Stored items

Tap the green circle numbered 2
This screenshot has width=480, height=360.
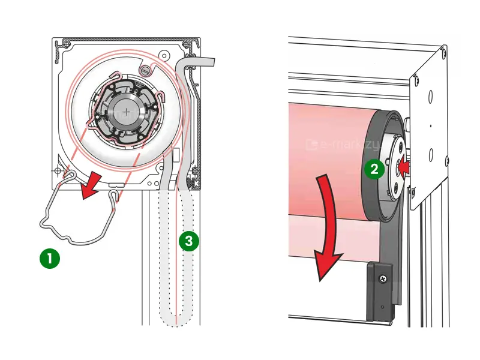click(374, 169)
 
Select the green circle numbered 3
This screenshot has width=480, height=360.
click(188, 241)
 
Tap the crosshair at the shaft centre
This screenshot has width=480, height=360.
click(127, 111)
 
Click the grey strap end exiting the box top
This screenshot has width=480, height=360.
click(204, 61)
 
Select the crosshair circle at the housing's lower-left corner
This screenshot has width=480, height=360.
click(58, 171)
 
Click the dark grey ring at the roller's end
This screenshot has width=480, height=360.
click(371, 198)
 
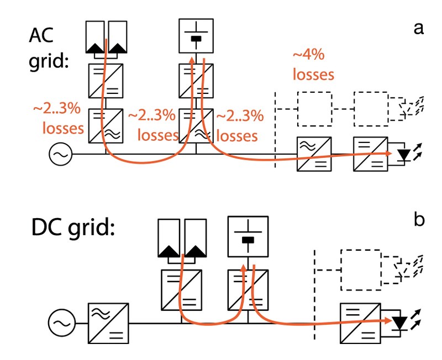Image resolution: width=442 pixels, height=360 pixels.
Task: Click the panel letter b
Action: pyautogui.click(x=418, y=220)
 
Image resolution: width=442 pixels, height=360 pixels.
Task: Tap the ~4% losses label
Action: pyautogui.click(x=313, y=65)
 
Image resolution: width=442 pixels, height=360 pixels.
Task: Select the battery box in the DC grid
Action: pyautogui.click(x=248, y=236)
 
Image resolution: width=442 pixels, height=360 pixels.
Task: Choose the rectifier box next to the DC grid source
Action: pyautogui.click(x=109, y=321)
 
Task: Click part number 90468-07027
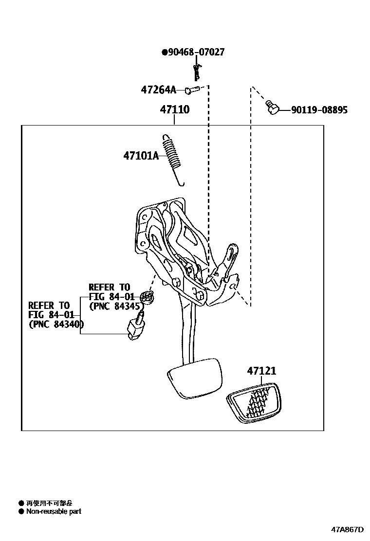click(x=196, y=52)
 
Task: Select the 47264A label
click(x=158, y=90)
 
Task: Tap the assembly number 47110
click(x=175, y=110)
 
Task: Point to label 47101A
click(x=141, y=156)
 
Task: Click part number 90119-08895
click(x=319, y=110)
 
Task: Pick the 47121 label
click(x=261, y=371)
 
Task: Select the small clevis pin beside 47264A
click(x=193, y=90)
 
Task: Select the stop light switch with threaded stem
click(x=135, y=328)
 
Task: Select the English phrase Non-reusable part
click(x=54, y=511)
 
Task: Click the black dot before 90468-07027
click(x=164, y=52)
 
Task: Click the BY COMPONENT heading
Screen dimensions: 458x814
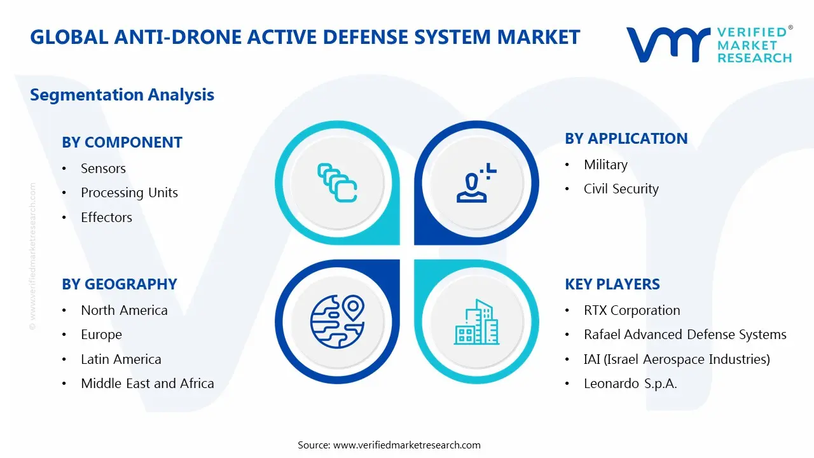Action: coord(121,142)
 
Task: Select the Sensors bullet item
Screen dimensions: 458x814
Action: coord(103,169)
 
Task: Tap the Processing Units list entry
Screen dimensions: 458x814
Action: coord(129,193)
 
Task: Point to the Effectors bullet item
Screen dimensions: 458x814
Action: coord(106,218)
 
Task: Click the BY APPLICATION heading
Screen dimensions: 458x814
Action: coord(626,139)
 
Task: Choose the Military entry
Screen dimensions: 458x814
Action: coord(605,165)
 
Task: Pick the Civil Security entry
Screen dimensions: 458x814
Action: coord(621,189)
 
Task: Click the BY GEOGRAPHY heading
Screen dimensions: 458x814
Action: coord(119,284)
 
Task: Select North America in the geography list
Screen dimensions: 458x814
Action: coord(124,310)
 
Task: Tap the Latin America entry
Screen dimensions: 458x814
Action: coord(121,359)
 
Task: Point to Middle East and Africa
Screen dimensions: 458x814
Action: coord(147,384)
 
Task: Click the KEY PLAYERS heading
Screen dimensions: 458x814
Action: coord(612,284)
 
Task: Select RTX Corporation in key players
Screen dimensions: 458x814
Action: coord(631,310)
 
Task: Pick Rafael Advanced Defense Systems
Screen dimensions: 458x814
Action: coord(685,335)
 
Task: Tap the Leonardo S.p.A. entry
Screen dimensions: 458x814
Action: coord(630,384)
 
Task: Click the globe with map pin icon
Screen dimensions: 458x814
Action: coord(336,321)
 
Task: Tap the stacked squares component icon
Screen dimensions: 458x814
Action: coord(336,183)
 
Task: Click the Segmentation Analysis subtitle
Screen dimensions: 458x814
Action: coord(122,95)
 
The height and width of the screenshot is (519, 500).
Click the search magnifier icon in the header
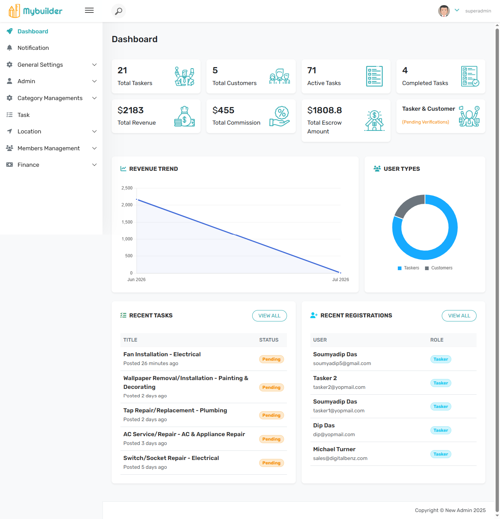(118, 11)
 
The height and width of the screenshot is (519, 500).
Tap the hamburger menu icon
(89, 10)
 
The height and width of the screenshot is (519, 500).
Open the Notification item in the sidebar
(33, 48)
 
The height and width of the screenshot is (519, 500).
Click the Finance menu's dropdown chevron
(94, 165)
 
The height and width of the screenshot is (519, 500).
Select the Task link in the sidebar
(23, 115)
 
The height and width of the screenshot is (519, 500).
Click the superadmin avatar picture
(444, 11)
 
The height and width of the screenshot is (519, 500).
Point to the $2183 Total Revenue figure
(131, 110)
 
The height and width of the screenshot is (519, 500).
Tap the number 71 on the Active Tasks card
(311, 70)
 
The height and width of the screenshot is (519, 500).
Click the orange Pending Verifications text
(425, 122)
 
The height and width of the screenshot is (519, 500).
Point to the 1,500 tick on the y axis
(127, 222)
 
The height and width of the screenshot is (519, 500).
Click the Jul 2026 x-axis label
(340, 280)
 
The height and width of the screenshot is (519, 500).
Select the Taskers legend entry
(408, 268)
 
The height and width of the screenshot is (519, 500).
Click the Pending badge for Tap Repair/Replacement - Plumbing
(271, 415)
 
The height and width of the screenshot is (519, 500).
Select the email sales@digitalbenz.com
(340, 458)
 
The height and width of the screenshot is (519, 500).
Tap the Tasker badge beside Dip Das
(440, 430)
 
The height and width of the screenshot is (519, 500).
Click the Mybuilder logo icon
(14, 11)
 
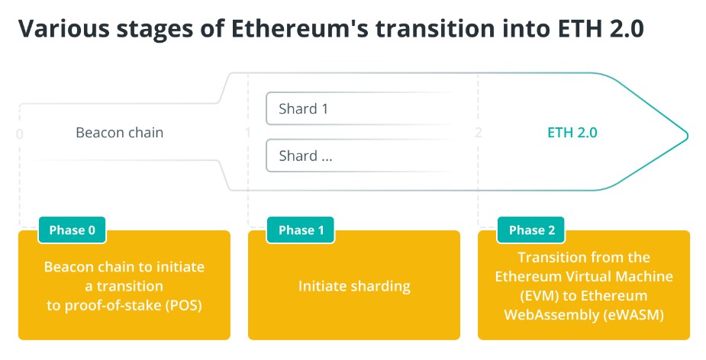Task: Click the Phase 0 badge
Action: tap(72, 230)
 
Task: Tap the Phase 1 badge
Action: tap(301, 230)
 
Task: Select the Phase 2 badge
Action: tap(531, 230)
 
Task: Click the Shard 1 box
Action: tap(360, 108)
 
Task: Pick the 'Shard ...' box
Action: tap(360, 156)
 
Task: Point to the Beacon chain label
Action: tap(119, 133)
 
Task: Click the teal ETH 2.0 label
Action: tap(572, 133)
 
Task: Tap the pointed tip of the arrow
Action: tap(688, 134)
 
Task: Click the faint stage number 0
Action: tap(19, 134)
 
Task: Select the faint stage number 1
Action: tap(247, 132)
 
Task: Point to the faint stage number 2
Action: tap(478, 132)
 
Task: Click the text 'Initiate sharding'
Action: tap(354, 286)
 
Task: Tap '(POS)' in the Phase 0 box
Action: tap(184, 306)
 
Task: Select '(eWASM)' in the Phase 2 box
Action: tap(633, 315)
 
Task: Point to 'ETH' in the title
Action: tap(577, 29)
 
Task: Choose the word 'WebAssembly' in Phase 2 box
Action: tap(551, 315)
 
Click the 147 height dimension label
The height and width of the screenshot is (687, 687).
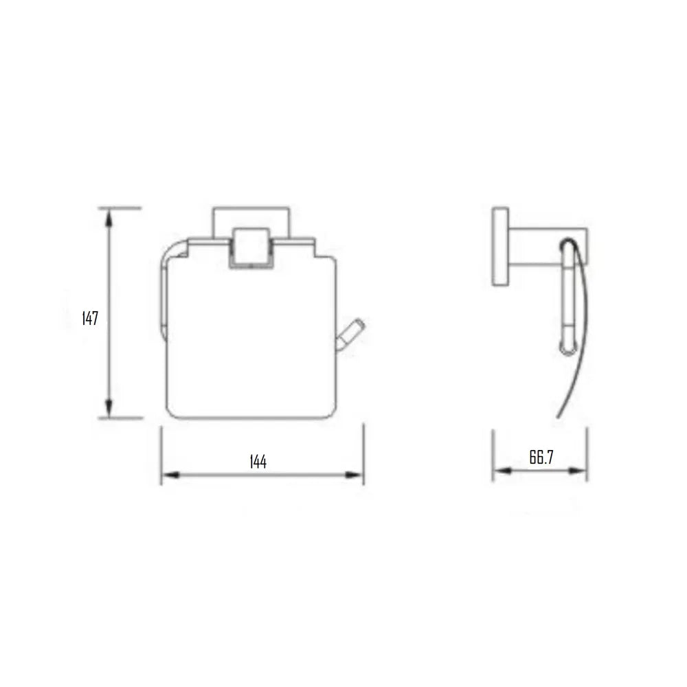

• [Your objective] Can you write out, word for word, the lines from the one holding "Task: Tap the assembly number 47110" through the one holding "Action: coord(612,284)", both included, leaving the pictures out?

• [Answer to the exercise]
Task: Tap the assembly number 47110
click(x=175, y=110)
 
Task: Point to label 47101A
click(x=141, y=156)
 
Task: Click part number 90119-08895
click(x=319, y=110)
 
Task: Pick the 47121 label
click(x=261, y=371)
 
Task: Select the small clevis pin beside 47264A
click(x=193, y=90)
 
Task: Select the stop light switch with threaded stem
click(x=135, y=328)
 
Task: Select the English phrase Non-reusable part
click(x=54, y=511)
 
Task: Click the black dot before 90468-07027
click(x=164, y=52)
 
Task: Click the BY COMPONENT heading
Screen dimensions: 458x814
Action: coord(121,142)
 
Task: Select the Sensors bullet item
Screen dimensions: 458x814
Action: coord(103,169)
 
Task: Tap the Processing Units list entry
Screen dimensions: 458x814
Action: coord(129,193)
 
Task: Point to the Effectors bullet item
Screen dimensions: 458x814
Action: coord(106,218)
 
Task: Click the BY APPLICATION heading
Screen dimensions: 458x814
Action: coord(626,139)
 
Task: Choose the Military entry
Screen dimensions: 458x814
Action: coord(605,165)
 
Task: Pick the Civil Security entry
Screen dimensions: 458x814
Action: coord(621,189)
 
Task: Click the BY GEOGRAPHY heading
Screen dimensions: 458x814
Action: coord(119,284)
 
Task: Select North America in the geography list
Screen dimensions: 458x814
Action: coord(124,310)
 
Task: Tap the Latin America entry
Screen dimensions: 458x814
Action: coord(121,359)
 
Task: Point to Middle East and Africa
Screen dimensions: 458x814
Action: coord(147,384)
 
Task: Click the KEY PLAYERS heading
Screen dimensions: 458x814
Action: coord(612,284)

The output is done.